- _EXCERPT_
▶

I'm listening to a psychologist, Toni Schmader, report on situational cues that affect student performance, and human performance generally. She just showed a slide that summarized a research study in which boys and girls in middle school wrote 3 types of letters to younger children: an anti-drug message, a learning is incremental message, and a learning is difficult for everyone message. The first message (control message) followed by student math tests returned a significant and stereotypical gender gap. The next two messages raised girls' scores, and put them on par with boys. The key, in other words, was the writing.
Josh Smyth, one time psychology faculty member at NDSU, has done extensive research on the role of informal writing on reducing arthritis and one other medical condition, and I think he has extended that research recently. When I saw him present, however, he said that the prompt, and the nature of the writing didn't make any difference.
Another former colleague did extensive research on the role of writing on helping students come to understand evolutionary theory.
These results intuitively make sense to us writing instructors, I suspect, but I am wondering:
--what would we get from an extensive meta-analysis of what researchers in other fields are finding about writing?
--how could that information help us reframe our classes (i.e. challenge some of the stereotypes; identify the many benefits of writing)?
--what happens to writing (and writers) when we actually focus on teaching writing / writers, because most of these research findings suggest the value of writing when it is used as an instrument for learning or therapy, rather than a skill to be taught?

◀

- _PROVIDED MATERIAL_
▶

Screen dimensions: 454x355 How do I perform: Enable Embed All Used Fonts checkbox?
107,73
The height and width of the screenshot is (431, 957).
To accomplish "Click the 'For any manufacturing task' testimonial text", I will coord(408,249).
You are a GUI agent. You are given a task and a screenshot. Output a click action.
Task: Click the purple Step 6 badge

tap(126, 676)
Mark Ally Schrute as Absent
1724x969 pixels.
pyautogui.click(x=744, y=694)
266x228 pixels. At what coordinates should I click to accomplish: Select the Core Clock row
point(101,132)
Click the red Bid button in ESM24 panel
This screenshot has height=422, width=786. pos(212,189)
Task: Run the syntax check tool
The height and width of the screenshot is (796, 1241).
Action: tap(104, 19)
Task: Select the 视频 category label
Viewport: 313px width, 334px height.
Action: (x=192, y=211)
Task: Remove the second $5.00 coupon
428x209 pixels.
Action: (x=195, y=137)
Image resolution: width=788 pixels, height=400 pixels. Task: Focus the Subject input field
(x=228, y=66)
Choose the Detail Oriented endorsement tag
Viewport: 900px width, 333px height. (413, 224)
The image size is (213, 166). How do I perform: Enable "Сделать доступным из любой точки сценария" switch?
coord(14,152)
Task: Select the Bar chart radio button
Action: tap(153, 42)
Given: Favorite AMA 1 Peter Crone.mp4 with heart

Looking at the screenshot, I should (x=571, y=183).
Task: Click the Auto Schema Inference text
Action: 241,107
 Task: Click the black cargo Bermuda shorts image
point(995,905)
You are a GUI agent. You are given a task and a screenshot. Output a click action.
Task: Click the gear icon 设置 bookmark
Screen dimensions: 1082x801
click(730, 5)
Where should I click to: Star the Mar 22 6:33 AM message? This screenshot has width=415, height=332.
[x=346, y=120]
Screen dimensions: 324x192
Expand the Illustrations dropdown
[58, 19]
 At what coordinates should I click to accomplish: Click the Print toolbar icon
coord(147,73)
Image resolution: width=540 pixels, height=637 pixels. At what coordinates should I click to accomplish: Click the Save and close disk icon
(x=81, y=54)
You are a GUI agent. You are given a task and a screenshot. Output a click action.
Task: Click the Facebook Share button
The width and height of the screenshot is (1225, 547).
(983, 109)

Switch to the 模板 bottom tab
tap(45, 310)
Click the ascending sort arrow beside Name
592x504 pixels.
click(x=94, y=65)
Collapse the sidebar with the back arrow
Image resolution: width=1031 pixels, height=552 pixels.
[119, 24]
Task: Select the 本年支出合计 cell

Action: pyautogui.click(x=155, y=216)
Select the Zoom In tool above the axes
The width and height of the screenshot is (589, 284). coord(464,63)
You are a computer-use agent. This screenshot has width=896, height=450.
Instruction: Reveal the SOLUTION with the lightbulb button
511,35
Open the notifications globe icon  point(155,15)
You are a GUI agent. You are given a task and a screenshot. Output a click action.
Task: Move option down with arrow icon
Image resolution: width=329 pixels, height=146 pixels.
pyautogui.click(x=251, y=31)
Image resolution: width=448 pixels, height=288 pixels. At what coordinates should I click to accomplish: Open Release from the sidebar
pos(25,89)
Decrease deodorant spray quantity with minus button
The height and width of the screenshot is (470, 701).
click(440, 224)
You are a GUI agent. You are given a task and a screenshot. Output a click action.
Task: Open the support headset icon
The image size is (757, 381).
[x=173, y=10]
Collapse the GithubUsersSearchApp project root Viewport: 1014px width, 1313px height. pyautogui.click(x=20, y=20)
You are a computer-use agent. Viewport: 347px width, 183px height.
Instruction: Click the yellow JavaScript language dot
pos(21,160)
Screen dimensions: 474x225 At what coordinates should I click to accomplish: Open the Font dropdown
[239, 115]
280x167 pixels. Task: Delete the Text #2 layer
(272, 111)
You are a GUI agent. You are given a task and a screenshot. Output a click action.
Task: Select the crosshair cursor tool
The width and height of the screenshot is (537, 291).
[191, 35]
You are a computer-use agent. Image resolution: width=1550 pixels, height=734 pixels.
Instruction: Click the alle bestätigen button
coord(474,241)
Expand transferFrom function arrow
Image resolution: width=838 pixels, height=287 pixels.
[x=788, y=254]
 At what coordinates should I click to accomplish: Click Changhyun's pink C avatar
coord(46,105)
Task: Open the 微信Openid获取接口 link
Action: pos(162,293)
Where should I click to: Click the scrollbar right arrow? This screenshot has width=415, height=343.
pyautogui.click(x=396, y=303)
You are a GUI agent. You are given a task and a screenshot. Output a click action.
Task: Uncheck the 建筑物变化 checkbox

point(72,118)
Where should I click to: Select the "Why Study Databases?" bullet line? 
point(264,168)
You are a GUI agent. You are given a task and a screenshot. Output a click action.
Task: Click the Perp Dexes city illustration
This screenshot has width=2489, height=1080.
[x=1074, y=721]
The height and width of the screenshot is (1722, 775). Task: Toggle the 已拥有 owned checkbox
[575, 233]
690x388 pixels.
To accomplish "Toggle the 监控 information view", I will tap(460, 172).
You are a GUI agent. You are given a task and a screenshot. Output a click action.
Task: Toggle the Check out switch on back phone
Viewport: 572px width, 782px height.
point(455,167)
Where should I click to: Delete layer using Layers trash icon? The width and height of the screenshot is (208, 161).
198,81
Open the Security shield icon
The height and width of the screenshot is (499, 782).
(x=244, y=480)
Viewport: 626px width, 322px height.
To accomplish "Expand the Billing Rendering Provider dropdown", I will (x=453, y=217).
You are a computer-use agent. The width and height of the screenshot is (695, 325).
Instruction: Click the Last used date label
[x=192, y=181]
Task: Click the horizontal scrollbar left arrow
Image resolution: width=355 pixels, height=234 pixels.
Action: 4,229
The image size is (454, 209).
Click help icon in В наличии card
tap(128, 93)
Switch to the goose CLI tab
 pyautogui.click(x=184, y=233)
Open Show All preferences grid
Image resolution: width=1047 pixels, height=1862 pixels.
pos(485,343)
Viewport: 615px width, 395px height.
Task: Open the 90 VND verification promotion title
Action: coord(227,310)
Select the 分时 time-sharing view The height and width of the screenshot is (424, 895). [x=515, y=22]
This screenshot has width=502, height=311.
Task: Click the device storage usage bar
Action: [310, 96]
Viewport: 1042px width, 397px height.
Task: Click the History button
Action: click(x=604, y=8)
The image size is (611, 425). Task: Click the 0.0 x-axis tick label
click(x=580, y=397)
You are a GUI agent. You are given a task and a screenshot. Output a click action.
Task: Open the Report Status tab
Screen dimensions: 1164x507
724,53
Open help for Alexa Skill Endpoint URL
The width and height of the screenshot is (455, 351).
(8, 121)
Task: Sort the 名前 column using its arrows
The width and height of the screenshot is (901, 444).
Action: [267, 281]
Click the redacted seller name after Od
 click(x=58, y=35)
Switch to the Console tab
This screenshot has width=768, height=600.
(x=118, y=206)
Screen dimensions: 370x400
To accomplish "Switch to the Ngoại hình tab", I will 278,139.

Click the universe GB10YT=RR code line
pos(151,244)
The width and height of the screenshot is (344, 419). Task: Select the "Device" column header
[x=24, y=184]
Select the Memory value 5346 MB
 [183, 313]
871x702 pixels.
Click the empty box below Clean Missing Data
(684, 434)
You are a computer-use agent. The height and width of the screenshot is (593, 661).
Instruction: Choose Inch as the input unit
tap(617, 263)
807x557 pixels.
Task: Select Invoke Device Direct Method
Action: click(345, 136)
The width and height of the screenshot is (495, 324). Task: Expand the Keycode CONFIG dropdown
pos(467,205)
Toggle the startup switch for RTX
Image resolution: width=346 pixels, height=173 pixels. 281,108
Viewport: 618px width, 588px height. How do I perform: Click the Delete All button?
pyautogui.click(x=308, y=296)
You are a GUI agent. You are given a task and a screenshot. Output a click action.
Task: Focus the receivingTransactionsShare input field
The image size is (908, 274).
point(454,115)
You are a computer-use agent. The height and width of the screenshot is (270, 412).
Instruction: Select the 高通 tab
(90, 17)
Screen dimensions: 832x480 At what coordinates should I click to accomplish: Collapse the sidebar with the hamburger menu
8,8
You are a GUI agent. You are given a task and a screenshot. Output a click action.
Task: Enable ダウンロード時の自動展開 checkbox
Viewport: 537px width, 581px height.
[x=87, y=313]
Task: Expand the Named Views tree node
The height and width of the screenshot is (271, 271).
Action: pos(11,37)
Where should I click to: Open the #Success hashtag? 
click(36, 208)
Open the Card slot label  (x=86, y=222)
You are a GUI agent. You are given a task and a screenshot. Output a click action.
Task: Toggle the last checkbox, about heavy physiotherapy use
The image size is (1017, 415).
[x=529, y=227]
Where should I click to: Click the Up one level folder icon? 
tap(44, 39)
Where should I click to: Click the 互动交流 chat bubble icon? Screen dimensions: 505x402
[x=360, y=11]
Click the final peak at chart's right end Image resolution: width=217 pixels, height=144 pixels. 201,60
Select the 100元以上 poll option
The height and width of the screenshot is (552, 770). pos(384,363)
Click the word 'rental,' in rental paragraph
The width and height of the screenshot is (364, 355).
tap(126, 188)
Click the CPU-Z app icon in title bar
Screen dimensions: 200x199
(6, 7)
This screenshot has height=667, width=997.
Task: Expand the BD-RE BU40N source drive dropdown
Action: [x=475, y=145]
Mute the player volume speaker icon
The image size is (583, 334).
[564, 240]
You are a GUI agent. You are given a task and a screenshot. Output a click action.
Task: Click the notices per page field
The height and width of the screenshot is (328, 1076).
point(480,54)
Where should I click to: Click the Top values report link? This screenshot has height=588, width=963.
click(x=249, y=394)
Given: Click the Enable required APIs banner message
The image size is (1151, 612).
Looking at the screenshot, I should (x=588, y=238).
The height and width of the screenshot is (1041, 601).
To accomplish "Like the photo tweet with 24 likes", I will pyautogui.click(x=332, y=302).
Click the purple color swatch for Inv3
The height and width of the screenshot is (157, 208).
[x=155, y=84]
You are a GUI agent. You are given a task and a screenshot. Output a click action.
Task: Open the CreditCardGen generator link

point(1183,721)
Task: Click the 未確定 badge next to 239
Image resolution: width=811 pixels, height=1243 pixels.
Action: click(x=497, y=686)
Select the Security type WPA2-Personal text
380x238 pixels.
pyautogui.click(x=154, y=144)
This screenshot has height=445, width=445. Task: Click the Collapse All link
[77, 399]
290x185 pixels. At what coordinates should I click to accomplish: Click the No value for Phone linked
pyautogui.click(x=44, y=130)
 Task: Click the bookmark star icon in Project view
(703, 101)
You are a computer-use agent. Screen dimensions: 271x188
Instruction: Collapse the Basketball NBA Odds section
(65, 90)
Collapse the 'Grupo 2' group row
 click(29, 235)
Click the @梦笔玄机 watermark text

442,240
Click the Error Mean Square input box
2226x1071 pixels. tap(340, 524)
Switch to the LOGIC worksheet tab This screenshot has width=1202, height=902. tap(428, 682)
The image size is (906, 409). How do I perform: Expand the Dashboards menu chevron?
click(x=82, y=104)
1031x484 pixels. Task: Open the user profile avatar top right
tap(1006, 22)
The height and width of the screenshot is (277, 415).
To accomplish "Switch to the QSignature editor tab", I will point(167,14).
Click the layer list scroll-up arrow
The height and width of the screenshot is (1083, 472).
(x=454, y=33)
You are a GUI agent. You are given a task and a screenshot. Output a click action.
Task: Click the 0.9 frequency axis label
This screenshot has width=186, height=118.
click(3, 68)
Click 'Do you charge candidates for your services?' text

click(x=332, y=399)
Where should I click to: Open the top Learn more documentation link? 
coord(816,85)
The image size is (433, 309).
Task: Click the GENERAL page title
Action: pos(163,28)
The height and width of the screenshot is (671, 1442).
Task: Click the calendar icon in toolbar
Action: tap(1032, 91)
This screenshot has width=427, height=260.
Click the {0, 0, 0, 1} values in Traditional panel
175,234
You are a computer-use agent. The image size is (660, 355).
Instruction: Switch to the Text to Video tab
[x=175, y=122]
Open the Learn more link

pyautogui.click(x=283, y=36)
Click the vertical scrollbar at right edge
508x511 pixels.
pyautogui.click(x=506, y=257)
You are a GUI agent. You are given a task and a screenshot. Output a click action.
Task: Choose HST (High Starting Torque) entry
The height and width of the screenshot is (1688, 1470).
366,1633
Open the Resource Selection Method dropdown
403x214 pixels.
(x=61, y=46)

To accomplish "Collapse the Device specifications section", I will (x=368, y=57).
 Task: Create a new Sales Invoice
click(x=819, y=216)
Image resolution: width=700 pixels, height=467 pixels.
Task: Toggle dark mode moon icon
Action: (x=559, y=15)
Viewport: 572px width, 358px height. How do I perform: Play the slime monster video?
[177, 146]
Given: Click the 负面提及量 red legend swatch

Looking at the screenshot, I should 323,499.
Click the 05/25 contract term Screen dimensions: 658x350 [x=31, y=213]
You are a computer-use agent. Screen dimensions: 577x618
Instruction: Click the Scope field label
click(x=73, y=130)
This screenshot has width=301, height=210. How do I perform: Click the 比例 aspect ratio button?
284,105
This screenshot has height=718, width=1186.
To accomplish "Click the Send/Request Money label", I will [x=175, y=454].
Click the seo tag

◀

- _TASKS TO CARRY OUT_
A – Translate this sentence from the post on writing research into Spanish: "Another former colleague did extensive research on the role of writing on helping students come to understand evolutionary theory."
B – For each statement, say yes or no according to the post on writing research, and quote the deciding words: (i) In the middle school study, the first message served as the control. (ii) Josh Smyth said the prompt made a large difference. (iii) The middle school students wrote letters to older children.
C – In the post on writing research, what effect did the two messages other than the control message have on girls' math scores?
The rows have no connection to the post on writing research.

- _ANSWERS FOR THE EXERCISE_
A – Otro excolega realizó una amplia investigación sobre el papel de la escritura para ayudar a los estudiantes a llegar a comprender la teoría de la evolución.

B –
(i) Yes: "The first message (control message)"
(ii) No: "he said that the prompt, and the nature of the writing didn't make any difference"
(iii) No: "wrote 3 types of letters to younger children"

C – They raised girls' scores and put them on par with boys.